Our second stop on the tour was Rooftop Farms on Eagle St. in Greenpoint. Rooftop is run by Annie Novak and Ben Flanner and they've been getting a lot of attention this year because they've taken the idea of a green roof and turned it into a working farm. The roof's owner wanted to install a green roof and Annie was called in to figure out how to make it all work. We talked for awhile before the tour started and it seems like that's what she does circling the world, stopping at farms and meeting challenges in growing. As she said several times in different ways, "I love plants like, whoa."

Rooftop sells their produce and welcomes volunteers. They're hoping to make the farm work as a viable option for other buildings around the city. The installation is quite expensive but since then she says they've been farming as cheaply as possible. With time the produce will begin to pay for itself and make up the original cost.

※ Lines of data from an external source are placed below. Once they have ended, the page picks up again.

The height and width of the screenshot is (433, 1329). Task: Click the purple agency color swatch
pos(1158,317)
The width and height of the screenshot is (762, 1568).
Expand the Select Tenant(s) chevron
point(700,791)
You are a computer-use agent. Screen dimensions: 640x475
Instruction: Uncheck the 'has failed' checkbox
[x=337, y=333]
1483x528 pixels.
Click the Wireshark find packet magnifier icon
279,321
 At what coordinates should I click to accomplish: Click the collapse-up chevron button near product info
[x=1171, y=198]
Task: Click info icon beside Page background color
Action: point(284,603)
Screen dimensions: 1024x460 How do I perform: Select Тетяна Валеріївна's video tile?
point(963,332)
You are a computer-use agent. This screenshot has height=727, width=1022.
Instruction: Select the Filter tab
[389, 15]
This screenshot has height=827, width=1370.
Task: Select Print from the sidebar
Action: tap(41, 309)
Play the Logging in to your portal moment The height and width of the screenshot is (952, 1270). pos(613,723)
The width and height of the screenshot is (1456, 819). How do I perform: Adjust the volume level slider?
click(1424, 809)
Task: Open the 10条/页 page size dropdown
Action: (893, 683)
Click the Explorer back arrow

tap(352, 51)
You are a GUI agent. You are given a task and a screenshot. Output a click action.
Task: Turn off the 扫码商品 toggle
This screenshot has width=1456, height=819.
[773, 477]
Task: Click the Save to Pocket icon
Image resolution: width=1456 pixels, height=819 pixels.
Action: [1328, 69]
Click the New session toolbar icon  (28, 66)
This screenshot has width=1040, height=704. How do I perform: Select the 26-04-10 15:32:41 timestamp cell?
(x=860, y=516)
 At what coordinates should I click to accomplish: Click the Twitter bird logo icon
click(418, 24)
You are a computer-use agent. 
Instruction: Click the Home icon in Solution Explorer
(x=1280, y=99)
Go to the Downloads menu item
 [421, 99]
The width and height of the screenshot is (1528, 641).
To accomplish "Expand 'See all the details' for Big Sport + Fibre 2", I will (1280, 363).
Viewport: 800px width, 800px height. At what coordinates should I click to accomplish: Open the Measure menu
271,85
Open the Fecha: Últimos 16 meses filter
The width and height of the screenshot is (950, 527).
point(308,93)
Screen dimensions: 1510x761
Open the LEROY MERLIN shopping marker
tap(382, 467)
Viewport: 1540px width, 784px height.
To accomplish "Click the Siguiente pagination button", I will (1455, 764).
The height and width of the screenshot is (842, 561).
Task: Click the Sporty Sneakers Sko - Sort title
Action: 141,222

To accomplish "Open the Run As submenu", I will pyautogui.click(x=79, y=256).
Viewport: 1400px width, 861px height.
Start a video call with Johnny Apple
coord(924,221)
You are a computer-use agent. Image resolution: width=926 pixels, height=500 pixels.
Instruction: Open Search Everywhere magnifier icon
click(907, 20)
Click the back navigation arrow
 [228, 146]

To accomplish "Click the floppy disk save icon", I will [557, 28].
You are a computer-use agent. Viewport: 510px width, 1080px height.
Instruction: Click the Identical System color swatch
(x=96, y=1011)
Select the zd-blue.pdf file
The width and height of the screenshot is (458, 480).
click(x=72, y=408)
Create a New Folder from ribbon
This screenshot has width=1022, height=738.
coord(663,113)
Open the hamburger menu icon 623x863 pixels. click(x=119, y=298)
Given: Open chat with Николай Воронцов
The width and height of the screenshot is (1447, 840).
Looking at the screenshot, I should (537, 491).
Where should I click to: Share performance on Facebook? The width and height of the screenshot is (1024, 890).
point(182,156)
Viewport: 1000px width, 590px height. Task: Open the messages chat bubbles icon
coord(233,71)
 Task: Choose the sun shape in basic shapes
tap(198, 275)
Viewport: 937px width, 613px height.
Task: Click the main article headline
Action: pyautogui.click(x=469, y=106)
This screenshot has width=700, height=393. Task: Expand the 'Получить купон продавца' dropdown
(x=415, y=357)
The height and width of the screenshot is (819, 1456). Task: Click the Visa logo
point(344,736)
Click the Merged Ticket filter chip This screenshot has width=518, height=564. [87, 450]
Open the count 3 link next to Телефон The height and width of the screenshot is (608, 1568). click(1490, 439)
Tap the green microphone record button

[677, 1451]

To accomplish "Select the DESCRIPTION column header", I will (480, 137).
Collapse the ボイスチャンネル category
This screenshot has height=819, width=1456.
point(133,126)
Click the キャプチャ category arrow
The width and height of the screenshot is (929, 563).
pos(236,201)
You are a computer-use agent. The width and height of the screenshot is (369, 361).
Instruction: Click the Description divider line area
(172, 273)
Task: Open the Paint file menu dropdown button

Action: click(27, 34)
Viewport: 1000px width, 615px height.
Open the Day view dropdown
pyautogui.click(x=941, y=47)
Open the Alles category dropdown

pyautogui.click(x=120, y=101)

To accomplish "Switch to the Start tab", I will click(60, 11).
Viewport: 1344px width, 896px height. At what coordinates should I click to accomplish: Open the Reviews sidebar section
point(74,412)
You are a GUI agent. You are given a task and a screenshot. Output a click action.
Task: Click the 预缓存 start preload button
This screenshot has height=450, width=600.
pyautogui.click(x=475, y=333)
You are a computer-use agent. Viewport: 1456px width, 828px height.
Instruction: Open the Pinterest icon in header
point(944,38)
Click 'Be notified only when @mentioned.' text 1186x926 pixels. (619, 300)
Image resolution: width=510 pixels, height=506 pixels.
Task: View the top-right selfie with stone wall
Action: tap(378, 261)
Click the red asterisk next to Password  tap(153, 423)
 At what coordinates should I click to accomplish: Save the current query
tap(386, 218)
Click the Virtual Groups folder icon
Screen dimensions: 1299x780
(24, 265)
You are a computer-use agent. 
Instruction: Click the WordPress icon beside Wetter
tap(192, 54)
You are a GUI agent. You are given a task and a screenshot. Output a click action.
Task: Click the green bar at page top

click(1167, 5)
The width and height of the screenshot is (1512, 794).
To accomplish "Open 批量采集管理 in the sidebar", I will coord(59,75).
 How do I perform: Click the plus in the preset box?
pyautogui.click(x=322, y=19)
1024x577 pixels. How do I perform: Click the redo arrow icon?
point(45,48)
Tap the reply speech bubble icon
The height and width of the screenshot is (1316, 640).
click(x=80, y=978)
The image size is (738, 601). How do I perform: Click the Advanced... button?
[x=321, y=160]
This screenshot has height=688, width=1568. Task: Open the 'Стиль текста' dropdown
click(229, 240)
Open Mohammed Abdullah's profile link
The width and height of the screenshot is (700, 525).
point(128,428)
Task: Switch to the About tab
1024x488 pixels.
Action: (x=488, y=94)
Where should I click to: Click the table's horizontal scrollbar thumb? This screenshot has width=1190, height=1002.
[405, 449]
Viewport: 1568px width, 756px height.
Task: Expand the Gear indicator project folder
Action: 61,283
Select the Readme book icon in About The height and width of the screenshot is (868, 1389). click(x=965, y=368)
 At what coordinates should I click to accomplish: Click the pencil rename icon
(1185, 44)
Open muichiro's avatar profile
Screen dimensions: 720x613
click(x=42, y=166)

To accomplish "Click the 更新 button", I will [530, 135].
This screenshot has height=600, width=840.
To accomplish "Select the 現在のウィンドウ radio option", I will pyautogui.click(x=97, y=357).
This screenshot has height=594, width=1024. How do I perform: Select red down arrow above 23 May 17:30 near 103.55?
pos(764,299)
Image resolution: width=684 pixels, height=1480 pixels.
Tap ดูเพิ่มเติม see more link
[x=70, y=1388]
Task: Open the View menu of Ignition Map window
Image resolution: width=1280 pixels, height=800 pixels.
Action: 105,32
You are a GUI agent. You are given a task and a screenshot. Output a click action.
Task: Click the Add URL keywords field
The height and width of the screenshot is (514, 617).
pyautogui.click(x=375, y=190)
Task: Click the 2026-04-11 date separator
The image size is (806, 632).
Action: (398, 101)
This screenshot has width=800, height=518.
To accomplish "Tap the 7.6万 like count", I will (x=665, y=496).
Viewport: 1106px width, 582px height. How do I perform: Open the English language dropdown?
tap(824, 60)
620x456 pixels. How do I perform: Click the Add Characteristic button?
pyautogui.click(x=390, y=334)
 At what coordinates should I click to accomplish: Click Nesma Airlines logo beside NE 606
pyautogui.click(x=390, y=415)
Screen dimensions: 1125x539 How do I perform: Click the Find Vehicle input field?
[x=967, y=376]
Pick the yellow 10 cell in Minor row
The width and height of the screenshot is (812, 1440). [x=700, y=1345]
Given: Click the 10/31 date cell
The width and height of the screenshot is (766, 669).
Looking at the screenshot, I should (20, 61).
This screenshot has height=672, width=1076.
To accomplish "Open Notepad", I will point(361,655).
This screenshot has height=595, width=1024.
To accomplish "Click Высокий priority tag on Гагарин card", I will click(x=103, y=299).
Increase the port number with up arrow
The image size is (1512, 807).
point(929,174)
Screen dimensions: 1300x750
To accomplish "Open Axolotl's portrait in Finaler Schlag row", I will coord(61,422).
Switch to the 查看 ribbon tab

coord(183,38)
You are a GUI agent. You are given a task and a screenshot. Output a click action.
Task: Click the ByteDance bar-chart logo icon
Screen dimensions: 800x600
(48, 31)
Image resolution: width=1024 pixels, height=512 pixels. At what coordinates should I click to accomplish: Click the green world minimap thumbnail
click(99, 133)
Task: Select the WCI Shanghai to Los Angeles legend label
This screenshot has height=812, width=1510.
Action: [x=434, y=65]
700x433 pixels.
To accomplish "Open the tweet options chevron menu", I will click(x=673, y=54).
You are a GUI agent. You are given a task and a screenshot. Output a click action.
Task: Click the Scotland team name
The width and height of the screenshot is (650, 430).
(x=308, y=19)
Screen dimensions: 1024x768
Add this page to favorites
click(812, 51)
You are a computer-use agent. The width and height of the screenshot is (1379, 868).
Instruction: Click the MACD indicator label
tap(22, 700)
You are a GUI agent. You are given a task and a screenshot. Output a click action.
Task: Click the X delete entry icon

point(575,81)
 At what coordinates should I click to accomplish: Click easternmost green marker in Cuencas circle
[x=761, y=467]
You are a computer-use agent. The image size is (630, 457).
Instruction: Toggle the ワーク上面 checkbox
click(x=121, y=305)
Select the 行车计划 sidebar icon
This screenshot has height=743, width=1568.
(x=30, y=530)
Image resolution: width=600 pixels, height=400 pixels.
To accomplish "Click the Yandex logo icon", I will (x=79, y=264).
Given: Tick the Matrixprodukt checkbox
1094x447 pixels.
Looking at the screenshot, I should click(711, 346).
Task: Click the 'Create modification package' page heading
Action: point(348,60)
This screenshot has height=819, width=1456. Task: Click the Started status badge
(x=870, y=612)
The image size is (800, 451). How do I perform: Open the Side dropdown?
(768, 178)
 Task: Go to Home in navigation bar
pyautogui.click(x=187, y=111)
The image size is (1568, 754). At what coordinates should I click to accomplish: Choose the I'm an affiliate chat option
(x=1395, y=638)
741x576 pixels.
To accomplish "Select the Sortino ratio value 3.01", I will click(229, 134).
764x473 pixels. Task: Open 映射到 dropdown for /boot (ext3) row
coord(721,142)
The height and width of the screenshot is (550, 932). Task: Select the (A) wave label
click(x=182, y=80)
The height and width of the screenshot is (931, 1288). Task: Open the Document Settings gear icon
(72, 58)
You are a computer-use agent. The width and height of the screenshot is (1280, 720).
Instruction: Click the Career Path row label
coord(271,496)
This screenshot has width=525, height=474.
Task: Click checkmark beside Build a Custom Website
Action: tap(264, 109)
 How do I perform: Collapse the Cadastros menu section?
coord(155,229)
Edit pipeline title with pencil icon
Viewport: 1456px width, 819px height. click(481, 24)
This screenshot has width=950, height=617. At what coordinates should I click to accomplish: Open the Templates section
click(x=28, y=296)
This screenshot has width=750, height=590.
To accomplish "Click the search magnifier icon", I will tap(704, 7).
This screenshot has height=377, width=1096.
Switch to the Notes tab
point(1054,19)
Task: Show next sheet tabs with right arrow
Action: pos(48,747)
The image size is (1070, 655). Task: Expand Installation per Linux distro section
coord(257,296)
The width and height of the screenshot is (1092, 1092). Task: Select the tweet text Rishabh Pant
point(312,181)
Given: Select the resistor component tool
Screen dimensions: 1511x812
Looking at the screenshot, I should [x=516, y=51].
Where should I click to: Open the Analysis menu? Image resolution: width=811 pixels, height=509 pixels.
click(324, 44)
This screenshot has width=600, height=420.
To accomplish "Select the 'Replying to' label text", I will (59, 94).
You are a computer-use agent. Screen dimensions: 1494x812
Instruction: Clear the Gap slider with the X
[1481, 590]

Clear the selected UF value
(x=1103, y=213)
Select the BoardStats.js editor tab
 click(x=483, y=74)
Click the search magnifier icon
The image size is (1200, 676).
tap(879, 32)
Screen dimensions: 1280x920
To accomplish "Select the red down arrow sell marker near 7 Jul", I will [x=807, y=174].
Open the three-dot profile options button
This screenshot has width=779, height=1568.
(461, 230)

We walked down the rows of tomatoes, carrots, squash, beans, fresh herbs, melons and Annie told us about the different plants and their composting system. They also have two bee hives (!) and are growing hops up the side of one of their walls.


Now, I'm not a farmer. But I do love plants like...well, like something. What was especially exciting about the tour was the feeling that hey, you want to grow things, grow them! You want to start a community garden, start one! You want a farm, build it on the roof!

So how about it? Anyone want to start a community garden with me?

The next Secret Garden Tour is this coming Saturday Sept 12th starting at 2 PM at The Lotus Garden then going on to the Waterpod at Concrete Plant Park. If you can't come then find another time to visit either place (the Waterpod in particular looks cool as shit) or hell, just go to your nearest community garden and sit back on a bench. Enjoy the last warm days of September as the harvest comes rolling in. Think what you'll plant next year. Imagine it grow.